Quando ho visto questo libro (GOODBYE LOGO, di Neil Boorman, ed. Guanda), mi ha attrato l’intenzione dell’autore di smettere di comprare prodotti di marca. Sono stato assalito da uno dei miei rarissimi accessi di anticonsumismo, mi sentivo tanto NOLOGO ad andare in giro con quel libro anti-marche. La sensazione di orgoglio è durata, però, 20 pagine: poi ho abbandonato l’impresa di leggere un mattone di questo livello.

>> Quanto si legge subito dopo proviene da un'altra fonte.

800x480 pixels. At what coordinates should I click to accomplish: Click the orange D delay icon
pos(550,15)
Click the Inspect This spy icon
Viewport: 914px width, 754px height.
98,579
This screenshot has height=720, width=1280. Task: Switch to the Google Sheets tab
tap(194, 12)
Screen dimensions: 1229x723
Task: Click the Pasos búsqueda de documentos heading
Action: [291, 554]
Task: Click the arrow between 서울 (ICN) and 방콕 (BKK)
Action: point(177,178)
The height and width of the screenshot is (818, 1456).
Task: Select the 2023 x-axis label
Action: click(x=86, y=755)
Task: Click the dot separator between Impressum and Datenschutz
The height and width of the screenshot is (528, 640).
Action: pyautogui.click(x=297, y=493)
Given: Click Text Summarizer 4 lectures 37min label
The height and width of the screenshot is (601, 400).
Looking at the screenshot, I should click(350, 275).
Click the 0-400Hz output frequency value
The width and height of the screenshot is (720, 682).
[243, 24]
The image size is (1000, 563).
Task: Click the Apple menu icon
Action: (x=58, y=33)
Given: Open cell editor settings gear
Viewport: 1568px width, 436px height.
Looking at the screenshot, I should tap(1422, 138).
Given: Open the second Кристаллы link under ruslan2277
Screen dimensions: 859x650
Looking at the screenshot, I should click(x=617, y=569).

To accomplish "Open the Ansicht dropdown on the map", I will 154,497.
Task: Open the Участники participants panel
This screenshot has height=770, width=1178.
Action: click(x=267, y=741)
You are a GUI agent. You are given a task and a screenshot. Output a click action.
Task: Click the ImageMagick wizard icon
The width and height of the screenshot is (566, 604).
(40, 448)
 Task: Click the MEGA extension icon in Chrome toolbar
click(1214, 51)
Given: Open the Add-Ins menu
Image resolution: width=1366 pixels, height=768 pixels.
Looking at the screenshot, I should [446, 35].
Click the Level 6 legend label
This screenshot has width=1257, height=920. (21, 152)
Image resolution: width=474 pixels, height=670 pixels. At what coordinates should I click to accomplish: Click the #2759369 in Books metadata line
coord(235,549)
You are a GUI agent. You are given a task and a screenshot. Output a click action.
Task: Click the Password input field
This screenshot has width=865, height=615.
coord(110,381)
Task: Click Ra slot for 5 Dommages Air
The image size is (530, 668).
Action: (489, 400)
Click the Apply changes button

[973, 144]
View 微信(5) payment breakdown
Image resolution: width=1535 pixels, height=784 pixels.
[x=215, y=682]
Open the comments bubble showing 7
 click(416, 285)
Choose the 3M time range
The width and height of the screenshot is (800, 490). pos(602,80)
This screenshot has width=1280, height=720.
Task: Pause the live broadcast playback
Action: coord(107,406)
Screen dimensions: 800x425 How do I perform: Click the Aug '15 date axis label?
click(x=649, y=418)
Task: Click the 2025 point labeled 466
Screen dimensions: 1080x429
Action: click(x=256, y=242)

Direte: non si può recensire un libro solo dopo 20 pagine! Vi rispondo: ‘stigrancazzi, io posso. Perchè questo libro è davvero straziante e decisamente logorroico. Assistiamo giorno per giorno, al diario di un pazzo schizofrenico maniaco compulsivo che ripete sempre la stessa cantilena: “Con le marche io definivo la mia identità, senza di esse non sapevo chi fossi”. Se fossi cafone, direi: ma grazie al cazzo. Ma non lo sono e non lo dirò.
L’intero libro (ho saltato delle pagine) passa alla disamina della storia delle marche, perchè nascono, a cosa servono, i motivi commerciali che hanno spinto alla creazione di grandi loghi internazionali, bla bla bla. Insomma, è il diario di un noglobal represso, che ha finto tutta la vita di amare le marche quando in realtà voleva masturbarsi leggendo “Il Capitale” di Marx. Figlio mio, ti accettavi prima e ti avremmo voluto tutti bene lo stesso. Senza bisogno di aprire un blog, scrivere un libro, farci un’associazione terapeutica, fare davvero quanto scrivi, per poi farci i soldi su (guarda caso).
La storia finisce con lui che brucia tutti i suoi prodotti di marca in un grande falò al centro di Londra. Ma a lettore viene da chiedersi genuinamente perchè non ci si sia buttato anche lui nel fuoco.